Exercise details
Edit the lines from the one containing "The image size is (1024, 372)." through the one containing "pos(302,245)", inclusive, so that "yellow" becomes "orange" and nothing else changes. Output only those lines.

Item coordinate data:
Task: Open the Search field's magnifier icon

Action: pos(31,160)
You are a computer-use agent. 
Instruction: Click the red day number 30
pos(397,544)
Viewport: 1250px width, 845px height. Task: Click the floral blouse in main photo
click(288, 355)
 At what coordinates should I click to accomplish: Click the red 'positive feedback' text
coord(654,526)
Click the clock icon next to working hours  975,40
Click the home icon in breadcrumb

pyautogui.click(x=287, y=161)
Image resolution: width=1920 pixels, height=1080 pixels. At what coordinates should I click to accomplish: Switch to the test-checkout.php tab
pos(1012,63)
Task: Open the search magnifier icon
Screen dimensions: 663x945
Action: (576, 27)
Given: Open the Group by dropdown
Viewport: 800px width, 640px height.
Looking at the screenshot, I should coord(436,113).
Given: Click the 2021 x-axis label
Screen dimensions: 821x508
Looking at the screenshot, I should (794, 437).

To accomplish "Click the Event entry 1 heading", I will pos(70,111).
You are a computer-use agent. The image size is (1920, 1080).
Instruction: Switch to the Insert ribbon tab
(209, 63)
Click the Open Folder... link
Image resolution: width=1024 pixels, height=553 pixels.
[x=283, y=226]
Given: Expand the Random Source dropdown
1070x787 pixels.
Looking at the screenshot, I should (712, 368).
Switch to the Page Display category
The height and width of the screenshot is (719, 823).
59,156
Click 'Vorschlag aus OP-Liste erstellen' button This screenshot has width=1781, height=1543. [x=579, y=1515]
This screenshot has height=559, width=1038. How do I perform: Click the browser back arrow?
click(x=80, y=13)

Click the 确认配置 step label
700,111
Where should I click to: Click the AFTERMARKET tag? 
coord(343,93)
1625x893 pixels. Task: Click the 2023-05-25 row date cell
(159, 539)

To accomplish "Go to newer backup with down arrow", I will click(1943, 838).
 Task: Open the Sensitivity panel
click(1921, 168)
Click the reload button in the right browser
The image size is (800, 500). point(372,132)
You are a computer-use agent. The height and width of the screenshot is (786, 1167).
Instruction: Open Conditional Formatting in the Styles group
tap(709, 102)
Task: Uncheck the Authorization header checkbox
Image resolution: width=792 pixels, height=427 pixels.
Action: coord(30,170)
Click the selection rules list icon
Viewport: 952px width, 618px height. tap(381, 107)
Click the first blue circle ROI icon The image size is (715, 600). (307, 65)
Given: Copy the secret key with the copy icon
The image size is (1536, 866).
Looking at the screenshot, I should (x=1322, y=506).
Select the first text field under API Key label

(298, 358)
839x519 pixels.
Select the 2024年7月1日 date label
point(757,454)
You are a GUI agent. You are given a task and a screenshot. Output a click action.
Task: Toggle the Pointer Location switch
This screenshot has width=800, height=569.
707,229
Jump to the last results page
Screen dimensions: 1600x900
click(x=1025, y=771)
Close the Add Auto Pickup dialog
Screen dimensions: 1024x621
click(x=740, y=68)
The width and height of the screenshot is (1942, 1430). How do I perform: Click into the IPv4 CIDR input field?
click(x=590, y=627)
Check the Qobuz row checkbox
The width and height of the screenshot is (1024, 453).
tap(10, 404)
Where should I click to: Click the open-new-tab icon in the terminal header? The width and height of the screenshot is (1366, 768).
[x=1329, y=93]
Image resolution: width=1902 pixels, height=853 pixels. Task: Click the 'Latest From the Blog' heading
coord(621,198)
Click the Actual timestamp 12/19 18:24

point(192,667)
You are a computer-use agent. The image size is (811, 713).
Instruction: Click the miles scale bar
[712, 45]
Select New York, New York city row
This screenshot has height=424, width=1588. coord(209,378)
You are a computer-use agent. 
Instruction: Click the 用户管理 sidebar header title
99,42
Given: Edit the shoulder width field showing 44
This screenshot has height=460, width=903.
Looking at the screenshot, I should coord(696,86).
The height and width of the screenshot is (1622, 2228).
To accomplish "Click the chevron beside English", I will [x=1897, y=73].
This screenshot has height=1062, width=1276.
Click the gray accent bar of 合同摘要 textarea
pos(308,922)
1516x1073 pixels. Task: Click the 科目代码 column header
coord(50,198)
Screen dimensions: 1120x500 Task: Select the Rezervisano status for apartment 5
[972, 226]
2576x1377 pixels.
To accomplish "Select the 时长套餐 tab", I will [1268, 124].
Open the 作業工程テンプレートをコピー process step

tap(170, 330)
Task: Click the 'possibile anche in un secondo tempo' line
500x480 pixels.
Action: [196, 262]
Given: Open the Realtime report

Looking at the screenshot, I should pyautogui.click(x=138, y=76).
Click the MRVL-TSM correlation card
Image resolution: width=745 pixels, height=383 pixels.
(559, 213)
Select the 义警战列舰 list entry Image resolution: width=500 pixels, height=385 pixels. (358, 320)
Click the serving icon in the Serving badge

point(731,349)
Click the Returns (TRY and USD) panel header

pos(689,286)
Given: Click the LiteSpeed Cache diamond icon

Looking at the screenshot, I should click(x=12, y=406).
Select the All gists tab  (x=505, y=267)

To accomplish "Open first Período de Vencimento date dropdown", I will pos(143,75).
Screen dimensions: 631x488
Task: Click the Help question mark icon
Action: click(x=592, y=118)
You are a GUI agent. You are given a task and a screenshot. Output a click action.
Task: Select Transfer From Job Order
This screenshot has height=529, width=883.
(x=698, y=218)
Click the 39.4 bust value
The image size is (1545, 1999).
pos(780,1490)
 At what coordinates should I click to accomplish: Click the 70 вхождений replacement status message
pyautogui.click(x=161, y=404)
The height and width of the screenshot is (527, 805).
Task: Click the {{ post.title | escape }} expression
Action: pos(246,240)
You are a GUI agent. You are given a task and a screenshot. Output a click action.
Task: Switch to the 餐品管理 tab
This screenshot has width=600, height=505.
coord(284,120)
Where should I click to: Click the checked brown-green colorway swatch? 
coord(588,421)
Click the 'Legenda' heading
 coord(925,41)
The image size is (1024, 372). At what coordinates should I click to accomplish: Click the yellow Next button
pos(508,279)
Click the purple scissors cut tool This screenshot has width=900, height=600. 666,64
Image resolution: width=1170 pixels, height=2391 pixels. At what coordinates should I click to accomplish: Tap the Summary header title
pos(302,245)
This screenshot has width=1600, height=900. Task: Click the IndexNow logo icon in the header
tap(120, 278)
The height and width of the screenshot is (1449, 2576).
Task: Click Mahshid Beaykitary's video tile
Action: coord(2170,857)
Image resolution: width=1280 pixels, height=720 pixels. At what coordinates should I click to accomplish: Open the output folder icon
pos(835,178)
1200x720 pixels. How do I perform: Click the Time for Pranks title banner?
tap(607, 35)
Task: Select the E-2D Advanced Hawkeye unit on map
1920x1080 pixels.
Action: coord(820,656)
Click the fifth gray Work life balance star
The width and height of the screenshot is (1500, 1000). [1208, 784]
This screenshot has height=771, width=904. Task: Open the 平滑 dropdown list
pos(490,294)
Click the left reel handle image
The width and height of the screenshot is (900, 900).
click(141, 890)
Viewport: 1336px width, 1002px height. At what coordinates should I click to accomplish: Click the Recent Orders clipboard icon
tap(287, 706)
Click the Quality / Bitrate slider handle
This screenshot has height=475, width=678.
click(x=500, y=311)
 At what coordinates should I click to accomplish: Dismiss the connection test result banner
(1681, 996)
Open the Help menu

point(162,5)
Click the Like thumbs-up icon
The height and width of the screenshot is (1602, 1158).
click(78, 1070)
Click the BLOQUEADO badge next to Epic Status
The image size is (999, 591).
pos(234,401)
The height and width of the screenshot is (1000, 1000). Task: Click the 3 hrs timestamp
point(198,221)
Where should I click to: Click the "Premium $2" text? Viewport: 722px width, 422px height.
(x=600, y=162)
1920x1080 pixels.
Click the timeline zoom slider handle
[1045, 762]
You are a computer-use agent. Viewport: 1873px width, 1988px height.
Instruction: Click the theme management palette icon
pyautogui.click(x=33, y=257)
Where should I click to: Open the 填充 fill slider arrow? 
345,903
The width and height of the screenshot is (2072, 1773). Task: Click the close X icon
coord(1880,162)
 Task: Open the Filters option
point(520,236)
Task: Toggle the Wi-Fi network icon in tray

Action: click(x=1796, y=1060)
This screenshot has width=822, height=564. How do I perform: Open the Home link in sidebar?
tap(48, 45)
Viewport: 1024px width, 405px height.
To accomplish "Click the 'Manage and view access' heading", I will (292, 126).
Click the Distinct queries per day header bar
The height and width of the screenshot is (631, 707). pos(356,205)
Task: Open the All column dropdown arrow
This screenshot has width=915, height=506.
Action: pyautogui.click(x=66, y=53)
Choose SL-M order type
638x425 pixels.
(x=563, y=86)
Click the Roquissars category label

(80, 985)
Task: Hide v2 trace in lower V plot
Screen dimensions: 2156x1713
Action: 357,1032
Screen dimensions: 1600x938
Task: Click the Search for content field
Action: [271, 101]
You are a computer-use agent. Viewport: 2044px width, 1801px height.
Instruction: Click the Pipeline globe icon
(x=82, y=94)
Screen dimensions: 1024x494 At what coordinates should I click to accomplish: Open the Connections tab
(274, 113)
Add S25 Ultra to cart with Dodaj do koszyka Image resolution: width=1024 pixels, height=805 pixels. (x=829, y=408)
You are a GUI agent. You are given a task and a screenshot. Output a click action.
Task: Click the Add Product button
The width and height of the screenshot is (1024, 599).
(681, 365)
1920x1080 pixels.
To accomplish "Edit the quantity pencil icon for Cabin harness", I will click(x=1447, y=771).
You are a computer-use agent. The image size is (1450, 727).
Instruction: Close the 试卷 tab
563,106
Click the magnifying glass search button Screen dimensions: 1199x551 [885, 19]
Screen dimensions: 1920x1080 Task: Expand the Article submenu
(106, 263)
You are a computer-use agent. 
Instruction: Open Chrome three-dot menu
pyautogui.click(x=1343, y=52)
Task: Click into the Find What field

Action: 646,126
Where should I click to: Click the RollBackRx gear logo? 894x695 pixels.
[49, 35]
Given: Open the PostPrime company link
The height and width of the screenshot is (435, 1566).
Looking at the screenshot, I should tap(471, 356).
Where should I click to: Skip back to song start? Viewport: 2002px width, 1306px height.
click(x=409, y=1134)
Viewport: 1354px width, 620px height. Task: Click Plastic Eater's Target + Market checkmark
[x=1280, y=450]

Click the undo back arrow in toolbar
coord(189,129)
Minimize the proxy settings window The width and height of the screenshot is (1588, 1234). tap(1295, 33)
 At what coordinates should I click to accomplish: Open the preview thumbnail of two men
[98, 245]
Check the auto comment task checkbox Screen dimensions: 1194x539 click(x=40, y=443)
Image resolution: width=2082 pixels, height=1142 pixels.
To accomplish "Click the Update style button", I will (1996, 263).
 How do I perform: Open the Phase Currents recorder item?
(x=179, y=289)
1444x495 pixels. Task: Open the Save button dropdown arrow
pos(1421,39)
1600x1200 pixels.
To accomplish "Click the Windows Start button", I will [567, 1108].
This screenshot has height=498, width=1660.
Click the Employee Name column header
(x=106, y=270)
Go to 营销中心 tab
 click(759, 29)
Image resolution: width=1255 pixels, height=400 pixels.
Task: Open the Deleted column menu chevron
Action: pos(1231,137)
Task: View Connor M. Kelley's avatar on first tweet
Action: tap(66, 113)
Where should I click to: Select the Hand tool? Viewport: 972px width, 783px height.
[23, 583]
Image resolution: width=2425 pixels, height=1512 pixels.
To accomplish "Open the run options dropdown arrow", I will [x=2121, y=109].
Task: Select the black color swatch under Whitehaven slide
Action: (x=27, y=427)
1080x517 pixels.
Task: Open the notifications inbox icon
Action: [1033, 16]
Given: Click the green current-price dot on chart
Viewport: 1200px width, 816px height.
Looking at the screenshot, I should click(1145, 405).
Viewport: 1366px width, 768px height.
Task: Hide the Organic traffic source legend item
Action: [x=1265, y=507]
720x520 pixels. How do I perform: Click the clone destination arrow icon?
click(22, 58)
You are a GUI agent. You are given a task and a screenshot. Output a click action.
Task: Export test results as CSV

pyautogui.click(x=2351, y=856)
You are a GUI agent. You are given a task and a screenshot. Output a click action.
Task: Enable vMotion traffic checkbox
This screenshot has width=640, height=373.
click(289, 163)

Complete response
The image size is (1024, 372). At what coordinates should I click to accomplish: Click the orange Next button
pos(508,279)
Click the purple scissors cut tool This screenshot has width=900, height=600. 666,64
Image resolution: width=1170 pixels, height=2391 pixels. At what coordinates should I click to accomplish: Tap the Summary header title
pos(302,245)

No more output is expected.